[Records drawn from a dataset]
= Beginning of Section =

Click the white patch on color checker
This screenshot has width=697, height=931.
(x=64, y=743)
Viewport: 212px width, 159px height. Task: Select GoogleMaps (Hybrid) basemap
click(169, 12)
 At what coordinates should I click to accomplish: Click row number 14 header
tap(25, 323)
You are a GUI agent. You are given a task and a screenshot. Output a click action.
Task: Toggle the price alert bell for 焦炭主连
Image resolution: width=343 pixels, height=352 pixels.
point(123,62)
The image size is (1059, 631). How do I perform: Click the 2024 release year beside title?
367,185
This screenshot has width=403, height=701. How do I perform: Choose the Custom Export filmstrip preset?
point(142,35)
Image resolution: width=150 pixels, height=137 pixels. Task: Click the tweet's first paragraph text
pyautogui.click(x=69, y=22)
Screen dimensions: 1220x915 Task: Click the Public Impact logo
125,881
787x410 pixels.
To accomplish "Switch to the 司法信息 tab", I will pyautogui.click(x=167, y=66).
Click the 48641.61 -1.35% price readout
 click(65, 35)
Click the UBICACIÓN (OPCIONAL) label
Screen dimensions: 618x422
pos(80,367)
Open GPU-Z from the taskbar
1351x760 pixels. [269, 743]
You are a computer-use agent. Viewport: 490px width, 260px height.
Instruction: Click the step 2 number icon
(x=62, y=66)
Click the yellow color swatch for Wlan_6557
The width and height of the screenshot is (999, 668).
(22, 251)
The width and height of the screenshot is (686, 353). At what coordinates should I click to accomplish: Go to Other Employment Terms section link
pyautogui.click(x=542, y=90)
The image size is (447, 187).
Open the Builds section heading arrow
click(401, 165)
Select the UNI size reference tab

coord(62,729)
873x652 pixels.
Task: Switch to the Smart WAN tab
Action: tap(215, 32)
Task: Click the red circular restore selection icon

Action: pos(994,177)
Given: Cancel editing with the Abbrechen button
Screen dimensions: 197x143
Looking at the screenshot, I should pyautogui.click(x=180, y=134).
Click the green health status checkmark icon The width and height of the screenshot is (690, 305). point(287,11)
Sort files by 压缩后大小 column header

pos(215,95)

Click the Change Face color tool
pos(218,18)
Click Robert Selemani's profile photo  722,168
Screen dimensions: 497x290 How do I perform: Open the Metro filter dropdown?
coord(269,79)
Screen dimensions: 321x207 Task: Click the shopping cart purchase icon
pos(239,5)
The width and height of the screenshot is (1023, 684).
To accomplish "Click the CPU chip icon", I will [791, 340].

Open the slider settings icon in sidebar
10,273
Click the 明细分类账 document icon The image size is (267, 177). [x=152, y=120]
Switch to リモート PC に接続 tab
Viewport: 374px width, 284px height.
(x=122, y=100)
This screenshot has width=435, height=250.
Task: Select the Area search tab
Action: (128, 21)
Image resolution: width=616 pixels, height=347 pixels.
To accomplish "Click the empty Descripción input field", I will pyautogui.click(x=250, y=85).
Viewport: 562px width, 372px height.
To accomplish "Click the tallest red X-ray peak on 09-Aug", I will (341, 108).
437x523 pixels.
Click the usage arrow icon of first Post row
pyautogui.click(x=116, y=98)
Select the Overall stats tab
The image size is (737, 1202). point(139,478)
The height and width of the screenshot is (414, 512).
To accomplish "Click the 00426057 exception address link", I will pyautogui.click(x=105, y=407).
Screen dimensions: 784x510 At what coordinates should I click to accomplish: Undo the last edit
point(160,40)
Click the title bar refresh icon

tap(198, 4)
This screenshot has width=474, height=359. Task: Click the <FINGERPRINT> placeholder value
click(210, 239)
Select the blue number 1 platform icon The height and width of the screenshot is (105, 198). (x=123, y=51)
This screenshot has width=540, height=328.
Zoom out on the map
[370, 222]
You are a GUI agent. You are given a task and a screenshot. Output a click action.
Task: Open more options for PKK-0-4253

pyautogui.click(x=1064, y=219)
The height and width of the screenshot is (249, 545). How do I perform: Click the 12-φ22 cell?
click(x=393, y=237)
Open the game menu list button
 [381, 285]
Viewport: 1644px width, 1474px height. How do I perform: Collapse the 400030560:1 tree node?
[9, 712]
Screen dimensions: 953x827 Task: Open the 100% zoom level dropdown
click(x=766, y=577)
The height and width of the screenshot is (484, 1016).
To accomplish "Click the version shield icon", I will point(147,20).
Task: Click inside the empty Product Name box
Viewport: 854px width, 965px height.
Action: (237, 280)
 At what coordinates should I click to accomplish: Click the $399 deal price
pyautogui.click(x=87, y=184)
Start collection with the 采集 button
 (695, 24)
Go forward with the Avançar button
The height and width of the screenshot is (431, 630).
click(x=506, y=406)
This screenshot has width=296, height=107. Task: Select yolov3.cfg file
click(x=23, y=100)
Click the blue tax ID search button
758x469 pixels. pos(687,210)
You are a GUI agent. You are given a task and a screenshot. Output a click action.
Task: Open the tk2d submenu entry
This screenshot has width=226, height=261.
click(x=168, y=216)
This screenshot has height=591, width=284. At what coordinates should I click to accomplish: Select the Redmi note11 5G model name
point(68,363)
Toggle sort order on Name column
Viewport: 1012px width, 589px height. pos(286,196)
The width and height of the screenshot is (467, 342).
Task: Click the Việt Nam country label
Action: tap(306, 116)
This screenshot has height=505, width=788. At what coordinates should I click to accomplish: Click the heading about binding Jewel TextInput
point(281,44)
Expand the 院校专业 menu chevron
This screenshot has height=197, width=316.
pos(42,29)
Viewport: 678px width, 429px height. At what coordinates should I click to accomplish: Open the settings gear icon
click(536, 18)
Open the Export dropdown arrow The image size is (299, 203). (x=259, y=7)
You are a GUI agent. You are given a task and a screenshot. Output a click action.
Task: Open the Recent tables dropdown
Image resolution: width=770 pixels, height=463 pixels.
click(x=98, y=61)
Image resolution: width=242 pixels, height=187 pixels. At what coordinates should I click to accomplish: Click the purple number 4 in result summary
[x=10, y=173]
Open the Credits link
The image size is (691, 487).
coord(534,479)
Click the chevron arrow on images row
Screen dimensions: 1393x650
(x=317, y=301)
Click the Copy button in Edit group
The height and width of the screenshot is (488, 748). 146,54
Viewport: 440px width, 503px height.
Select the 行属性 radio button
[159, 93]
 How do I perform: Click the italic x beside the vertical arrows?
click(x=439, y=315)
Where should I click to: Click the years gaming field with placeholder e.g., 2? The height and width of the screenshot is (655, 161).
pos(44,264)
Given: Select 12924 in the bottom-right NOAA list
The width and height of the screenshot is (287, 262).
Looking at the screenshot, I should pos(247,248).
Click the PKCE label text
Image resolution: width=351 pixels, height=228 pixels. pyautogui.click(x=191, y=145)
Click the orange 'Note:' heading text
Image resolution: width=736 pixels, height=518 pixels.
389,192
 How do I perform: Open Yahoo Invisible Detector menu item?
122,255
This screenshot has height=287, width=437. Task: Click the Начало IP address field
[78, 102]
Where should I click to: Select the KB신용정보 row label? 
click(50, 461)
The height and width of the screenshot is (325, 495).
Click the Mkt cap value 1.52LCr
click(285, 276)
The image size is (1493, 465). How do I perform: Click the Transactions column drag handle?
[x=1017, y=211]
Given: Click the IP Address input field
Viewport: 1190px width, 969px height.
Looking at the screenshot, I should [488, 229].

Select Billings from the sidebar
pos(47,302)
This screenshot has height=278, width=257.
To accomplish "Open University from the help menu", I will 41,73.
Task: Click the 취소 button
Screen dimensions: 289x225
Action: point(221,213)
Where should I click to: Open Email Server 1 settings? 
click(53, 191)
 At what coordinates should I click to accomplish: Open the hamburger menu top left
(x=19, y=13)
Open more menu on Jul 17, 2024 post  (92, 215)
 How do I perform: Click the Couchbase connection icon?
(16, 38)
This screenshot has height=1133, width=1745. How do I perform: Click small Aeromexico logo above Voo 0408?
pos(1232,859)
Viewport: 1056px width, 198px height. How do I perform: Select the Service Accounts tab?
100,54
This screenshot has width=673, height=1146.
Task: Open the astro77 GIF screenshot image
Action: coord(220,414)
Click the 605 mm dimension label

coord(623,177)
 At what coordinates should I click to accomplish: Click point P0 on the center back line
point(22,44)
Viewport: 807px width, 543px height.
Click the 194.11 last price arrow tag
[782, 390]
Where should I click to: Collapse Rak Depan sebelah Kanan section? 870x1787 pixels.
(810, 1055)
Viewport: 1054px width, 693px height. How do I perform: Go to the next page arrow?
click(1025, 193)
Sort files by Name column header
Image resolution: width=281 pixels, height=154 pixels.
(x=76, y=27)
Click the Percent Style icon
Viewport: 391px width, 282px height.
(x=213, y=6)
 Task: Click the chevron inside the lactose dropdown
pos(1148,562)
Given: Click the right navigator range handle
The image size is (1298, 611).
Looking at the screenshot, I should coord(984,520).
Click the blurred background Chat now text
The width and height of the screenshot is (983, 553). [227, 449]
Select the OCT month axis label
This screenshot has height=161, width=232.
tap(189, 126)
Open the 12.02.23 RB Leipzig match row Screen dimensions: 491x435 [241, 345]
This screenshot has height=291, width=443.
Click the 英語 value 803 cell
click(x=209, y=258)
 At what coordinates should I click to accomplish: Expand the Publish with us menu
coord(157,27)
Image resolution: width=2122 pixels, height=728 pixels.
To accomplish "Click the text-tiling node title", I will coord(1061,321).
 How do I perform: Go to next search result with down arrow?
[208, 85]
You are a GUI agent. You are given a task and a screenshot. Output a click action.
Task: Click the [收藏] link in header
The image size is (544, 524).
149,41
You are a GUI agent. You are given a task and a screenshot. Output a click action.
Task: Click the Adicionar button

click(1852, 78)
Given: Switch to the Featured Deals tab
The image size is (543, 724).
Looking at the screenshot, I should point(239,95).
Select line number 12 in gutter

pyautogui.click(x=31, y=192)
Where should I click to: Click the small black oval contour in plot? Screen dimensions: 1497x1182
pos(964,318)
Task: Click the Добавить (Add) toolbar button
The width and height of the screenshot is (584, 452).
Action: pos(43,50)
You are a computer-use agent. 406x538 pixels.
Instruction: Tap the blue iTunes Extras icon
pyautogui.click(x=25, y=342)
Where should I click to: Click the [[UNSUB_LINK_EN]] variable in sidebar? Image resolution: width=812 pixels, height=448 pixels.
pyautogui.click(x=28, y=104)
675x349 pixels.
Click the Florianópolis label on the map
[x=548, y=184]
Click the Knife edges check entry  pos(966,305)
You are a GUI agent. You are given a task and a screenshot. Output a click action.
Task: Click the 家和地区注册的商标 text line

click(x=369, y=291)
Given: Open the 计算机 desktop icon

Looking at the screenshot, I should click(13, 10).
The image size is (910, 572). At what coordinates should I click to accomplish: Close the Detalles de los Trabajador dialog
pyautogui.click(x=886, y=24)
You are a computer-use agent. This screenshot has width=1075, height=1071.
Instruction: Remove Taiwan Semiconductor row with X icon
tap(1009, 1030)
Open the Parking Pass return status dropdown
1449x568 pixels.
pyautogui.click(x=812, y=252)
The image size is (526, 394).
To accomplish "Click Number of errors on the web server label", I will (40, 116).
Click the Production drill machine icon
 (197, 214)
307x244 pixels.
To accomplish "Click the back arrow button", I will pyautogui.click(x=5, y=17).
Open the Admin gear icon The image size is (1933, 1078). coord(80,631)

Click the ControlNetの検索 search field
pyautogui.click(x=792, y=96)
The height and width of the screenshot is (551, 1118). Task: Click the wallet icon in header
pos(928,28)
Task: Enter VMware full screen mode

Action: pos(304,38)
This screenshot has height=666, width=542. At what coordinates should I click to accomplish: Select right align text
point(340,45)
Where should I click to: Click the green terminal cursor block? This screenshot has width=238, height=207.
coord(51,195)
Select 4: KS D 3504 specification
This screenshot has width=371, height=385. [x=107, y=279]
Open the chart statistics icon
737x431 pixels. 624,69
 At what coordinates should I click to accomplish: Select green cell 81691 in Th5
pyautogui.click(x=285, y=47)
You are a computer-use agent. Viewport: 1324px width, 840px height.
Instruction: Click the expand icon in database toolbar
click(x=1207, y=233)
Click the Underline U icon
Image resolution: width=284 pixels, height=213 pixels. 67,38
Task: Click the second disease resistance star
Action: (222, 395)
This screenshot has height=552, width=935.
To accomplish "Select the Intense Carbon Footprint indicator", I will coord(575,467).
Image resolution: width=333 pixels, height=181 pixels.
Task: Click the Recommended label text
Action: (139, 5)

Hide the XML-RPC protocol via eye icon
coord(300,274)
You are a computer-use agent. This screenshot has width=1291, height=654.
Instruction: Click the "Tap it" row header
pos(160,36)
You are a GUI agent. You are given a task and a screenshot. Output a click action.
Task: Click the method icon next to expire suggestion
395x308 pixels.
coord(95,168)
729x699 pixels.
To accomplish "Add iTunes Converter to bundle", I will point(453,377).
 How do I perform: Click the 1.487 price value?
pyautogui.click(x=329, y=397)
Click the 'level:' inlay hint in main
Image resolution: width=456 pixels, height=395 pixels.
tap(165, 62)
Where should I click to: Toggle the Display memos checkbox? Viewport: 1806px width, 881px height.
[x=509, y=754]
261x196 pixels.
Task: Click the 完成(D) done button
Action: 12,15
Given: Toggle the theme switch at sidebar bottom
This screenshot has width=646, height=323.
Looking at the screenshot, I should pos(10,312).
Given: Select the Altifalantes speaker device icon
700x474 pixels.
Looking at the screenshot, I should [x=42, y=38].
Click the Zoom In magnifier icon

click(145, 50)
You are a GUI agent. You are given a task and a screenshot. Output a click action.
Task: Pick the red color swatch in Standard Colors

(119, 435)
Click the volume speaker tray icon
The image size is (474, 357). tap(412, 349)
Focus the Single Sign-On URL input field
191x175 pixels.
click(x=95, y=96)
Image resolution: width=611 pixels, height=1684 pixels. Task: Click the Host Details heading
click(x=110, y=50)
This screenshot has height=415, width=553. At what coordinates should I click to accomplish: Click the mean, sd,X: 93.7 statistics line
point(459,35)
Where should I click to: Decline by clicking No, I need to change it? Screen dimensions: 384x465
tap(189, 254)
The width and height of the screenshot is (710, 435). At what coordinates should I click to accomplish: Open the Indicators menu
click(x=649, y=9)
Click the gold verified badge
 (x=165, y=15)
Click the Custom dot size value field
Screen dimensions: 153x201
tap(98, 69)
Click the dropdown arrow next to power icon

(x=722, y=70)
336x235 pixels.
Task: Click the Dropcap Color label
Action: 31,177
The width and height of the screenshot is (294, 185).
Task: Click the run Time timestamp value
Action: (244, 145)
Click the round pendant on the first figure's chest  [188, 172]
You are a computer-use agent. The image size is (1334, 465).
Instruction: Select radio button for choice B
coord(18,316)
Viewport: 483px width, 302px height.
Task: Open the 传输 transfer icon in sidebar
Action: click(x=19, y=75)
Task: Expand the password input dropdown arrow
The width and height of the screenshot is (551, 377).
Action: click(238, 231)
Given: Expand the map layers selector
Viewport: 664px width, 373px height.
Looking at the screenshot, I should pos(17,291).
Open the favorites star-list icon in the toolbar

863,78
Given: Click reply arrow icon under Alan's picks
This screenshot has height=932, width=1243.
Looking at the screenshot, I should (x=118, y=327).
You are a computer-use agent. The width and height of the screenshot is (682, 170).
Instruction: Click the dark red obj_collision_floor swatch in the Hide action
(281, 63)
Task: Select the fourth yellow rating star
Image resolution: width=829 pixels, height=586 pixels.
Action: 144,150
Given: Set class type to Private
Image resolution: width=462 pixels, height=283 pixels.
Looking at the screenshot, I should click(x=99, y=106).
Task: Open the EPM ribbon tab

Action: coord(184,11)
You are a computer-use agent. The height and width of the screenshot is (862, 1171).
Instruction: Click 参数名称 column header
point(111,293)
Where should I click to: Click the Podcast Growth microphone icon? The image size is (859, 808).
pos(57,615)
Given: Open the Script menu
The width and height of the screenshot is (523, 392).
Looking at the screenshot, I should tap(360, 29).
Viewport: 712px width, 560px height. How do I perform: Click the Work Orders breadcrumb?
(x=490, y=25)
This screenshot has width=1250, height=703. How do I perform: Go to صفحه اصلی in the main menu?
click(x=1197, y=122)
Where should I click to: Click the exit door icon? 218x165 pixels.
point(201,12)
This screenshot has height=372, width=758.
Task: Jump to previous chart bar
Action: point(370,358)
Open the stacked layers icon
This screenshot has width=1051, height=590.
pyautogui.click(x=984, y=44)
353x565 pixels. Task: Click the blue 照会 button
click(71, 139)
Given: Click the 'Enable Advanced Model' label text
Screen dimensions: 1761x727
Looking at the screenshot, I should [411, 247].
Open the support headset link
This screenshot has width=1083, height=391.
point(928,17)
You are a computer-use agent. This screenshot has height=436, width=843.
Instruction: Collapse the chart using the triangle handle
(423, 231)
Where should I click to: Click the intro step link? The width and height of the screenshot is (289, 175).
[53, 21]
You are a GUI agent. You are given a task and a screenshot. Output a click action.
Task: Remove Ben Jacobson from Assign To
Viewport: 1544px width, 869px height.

= End of Section =

• [Required action]:
Copy each line containing the word "yellow" from the data.

• [Task answer]:
Click the yellow color swatch for Wlan_6557
Task: Select the fourth yellow rating star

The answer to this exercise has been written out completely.